There are no limits to the ambition of Brandon Flowers and his band, the Killers — yet in person the singer, songwriter and devout Mormon is a fearful man.
"Las Vegas was a great preparer," says Brandon Flowers of the town where he formed his band the Killers. "Really, being a Mormon in Las Vegas prepared me for the lion's den. It is sin city. The things that go on, the lights, it's the ultimate rock and roll stage. Without Las Vegas, I would be a wreck."
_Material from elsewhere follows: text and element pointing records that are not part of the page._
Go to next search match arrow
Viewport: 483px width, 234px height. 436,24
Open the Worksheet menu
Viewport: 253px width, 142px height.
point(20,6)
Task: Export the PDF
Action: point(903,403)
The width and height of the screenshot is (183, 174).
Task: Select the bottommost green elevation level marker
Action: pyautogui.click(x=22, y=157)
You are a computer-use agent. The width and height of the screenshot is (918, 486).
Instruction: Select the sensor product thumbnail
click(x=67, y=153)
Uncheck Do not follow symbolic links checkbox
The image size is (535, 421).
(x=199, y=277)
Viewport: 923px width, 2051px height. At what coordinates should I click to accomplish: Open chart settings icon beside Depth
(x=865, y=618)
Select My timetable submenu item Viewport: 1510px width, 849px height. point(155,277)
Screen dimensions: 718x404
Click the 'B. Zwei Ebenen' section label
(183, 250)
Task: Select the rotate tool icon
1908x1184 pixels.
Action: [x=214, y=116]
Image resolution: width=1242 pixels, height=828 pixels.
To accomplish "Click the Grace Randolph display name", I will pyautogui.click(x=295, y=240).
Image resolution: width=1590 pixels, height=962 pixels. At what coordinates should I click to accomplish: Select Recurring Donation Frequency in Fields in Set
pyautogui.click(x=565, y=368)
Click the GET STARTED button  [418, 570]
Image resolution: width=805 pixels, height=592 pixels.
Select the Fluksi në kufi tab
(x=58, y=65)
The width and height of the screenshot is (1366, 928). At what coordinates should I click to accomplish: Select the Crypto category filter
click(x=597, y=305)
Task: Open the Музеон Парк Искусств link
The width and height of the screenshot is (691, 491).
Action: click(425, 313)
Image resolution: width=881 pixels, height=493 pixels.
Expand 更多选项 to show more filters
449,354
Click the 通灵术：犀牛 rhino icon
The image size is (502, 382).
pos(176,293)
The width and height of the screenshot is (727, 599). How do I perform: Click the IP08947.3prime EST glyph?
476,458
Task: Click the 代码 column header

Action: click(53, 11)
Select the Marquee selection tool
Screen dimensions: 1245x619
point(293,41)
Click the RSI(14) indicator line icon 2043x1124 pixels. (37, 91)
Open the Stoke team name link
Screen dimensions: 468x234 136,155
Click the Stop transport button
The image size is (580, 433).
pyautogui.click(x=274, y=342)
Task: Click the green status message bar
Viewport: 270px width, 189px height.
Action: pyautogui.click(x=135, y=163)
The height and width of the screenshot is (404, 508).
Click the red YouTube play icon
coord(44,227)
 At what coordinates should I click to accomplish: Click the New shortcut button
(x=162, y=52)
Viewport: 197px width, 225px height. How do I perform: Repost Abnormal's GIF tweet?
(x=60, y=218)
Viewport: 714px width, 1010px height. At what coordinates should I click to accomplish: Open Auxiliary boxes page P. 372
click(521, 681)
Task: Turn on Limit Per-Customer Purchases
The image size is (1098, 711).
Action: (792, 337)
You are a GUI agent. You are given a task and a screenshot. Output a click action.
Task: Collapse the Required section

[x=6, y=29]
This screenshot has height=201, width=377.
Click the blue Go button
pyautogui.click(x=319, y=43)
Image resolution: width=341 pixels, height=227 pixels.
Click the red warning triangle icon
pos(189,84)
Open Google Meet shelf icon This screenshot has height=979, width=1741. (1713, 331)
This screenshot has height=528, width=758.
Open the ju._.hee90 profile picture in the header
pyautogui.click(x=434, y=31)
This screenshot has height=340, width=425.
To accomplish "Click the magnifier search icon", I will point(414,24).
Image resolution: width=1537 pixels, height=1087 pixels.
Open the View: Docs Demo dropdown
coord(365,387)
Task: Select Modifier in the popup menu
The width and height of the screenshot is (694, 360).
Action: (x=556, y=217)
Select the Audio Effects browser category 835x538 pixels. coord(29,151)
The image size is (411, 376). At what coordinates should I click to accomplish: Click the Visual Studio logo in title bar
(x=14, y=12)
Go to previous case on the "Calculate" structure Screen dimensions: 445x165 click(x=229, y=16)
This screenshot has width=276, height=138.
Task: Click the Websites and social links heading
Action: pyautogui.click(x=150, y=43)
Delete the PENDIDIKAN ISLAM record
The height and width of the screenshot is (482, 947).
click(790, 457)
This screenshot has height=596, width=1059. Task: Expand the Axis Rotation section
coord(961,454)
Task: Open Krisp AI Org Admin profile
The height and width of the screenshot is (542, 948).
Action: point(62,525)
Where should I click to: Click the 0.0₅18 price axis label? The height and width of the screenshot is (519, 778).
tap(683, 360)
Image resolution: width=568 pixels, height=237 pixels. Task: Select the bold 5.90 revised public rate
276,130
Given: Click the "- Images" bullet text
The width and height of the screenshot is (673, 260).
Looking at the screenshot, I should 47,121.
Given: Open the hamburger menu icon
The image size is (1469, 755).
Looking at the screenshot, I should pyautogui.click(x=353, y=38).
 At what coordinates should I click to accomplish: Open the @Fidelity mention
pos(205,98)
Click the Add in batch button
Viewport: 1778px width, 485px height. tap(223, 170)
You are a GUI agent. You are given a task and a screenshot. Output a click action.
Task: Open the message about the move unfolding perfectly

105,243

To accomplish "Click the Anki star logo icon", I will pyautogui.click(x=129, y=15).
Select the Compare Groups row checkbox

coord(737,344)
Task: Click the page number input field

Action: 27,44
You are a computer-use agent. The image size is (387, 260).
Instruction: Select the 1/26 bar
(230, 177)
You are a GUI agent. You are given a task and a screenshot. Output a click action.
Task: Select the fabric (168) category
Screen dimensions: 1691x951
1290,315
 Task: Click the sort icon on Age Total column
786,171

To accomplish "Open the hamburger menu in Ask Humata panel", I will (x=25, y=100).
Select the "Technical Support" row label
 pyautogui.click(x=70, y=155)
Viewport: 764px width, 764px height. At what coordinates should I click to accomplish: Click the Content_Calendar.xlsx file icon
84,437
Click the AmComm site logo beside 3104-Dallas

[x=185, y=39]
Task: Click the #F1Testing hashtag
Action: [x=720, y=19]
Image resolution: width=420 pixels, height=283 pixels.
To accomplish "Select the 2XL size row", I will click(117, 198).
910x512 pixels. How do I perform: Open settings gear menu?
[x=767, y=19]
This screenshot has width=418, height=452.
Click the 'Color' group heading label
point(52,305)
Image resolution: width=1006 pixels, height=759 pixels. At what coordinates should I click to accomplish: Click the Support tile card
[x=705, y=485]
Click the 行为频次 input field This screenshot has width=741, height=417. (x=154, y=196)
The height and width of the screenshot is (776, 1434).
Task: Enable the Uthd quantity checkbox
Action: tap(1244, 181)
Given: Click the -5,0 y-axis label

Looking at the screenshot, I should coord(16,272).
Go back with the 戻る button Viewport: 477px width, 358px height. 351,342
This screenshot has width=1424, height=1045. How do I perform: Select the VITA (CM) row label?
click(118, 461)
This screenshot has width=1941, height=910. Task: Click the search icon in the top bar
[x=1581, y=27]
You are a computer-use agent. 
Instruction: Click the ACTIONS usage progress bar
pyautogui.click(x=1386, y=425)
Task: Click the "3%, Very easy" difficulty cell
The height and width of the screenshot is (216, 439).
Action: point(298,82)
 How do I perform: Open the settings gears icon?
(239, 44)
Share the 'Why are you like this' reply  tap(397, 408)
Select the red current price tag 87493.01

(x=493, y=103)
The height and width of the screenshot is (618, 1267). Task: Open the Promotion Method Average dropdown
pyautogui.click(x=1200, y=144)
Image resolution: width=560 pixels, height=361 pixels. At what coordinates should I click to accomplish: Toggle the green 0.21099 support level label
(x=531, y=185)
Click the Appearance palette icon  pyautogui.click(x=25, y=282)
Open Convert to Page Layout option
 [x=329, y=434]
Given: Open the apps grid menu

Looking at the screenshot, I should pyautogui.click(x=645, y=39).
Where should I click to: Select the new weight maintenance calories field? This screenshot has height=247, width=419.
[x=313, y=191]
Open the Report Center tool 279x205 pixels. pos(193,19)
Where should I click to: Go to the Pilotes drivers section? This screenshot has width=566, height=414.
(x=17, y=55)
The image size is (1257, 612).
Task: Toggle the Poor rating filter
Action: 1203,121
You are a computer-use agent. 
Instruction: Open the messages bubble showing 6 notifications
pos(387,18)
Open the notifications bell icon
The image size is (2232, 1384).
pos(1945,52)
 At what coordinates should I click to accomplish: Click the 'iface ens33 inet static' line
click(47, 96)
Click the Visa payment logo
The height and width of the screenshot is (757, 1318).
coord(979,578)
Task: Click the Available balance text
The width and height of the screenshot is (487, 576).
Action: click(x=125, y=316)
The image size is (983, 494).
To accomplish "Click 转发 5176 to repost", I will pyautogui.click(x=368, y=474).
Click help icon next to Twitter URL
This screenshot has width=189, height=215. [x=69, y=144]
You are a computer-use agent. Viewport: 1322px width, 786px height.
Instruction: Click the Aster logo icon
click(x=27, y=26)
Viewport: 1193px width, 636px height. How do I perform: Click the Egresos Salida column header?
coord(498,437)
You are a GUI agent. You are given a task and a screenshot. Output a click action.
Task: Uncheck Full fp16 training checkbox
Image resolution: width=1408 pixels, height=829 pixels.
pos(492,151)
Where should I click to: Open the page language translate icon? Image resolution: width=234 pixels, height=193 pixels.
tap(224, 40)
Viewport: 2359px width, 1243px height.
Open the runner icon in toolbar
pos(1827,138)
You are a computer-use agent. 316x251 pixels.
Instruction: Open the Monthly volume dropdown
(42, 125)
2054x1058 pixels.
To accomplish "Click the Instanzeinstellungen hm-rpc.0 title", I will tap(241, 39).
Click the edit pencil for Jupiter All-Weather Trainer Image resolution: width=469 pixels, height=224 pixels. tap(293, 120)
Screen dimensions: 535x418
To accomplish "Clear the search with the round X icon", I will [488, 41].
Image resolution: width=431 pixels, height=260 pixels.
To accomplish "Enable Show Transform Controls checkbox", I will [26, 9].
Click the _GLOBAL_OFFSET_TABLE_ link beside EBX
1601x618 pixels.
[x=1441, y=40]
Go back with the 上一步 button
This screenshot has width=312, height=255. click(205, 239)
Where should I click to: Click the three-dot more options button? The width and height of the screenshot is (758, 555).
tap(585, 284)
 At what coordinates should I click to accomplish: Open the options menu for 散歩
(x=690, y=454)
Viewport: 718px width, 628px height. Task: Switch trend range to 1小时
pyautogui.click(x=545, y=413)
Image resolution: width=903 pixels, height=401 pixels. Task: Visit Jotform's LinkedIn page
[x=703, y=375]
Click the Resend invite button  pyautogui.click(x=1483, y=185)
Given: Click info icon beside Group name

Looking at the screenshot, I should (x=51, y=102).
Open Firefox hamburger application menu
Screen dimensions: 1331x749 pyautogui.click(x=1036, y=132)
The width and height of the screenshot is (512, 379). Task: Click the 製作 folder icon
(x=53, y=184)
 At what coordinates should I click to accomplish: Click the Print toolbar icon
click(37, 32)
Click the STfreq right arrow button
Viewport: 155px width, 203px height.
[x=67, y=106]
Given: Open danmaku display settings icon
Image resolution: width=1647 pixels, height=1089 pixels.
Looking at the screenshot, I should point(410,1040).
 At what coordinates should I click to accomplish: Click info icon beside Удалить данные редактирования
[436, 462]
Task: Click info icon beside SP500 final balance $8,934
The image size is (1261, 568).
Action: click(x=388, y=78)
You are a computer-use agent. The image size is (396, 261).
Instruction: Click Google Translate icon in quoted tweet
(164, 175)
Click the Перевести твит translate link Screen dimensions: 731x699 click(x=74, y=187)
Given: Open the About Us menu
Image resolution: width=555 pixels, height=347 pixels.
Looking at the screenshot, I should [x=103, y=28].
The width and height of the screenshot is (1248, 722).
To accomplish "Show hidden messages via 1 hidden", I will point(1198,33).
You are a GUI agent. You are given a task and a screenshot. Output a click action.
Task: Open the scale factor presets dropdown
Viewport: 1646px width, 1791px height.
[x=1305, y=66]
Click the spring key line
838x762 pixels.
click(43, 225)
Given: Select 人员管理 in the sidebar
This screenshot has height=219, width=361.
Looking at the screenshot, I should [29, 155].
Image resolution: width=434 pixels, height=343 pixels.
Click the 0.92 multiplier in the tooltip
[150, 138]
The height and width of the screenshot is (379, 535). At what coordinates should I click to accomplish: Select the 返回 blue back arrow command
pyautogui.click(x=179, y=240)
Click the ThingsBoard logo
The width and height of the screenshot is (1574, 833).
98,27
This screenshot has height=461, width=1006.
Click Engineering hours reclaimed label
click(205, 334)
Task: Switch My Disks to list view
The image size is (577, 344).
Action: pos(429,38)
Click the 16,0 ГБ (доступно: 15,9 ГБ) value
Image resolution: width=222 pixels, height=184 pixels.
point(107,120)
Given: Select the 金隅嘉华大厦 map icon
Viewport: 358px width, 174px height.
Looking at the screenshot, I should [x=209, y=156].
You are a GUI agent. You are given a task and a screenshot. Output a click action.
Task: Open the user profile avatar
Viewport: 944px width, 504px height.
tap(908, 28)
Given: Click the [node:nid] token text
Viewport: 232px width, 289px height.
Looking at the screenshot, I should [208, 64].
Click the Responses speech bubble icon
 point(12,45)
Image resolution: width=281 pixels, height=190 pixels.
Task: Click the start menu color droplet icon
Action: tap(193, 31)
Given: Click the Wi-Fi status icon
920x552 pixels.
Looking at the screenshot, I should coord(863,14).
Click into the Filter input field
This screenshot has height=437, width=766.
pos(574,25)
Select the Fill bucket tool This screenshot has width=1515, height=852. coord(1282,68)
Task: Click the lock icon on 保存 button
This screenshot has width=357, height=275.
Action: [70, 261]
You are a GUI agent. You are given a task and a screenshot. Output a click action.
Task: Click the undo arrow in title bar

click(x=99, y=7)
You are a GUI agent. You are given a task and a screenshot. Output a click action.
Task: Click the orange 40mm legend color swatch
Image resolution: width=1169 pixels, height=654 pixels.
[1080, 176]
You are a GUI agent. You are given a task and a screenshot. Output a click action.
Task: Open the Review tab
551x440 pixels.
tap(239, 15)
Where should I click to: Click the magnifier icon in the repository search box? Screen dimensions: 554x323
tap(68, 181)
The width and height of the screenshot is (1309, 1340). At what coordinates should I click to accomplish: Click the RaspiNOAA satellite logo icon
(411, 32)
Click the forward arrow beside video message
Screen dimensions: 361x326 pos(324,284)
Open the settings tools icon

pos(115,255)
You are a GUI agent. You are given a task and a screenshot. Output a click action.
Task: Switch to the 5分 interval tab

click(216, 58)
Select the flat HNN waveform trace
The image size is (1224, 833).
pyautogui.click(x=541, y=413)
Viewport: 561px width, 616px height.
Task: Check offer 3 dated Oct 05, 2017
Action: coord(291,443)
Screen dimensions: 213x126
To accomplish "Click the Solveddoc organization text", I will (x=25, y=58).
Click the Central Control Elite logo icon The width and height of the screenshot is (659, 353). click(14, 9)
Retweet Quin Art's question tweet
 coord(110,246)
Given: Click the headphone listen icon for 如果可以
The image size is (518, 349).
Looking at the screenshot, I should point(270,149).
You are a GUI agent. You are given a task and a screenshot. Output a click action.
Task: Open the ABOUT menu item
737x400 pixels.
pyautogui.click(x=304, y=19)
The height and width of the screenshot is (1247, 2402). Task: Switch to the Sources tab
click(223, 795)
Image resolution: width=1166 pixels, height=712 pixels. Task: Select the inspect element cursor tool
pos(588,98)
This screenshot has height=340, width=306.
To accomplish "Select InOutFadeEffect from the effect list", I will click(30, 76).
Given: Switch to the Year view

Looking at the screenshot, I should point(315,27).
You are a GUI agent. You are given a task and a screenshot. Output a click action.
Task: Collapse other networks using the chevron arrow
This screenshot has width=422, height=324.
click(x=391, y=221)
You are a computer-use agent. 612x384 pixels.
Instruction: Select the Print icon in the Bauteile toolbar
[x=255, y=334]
The Killers are one of the great groups of modern American rock: a tight unit rich with hooks, style, passion, imagination and the commitment to go truly stratospheric. This week they released their third album, Day and Age, and it's another belter, a highly-strung, disco-meets-new-wave synth-pop epic. But, like many great groups, the Killers are constructed out of conflict and tension, built on the fault lines of their singer and lead songwriter, the walking contradiction that is Brandon Flowers.
A devout Mormon from Nephi, Utah, with a fascination for the earthly pleasures of the neighbouring city of Las Vegas, Nevada, Flowers wants his band to be the biggest in the world. He has, he confesses, "a drive bordering on obsession". He talks about bumping U2 off their pedestal. "They're unbelievable but they're getting old. It feels like it's time."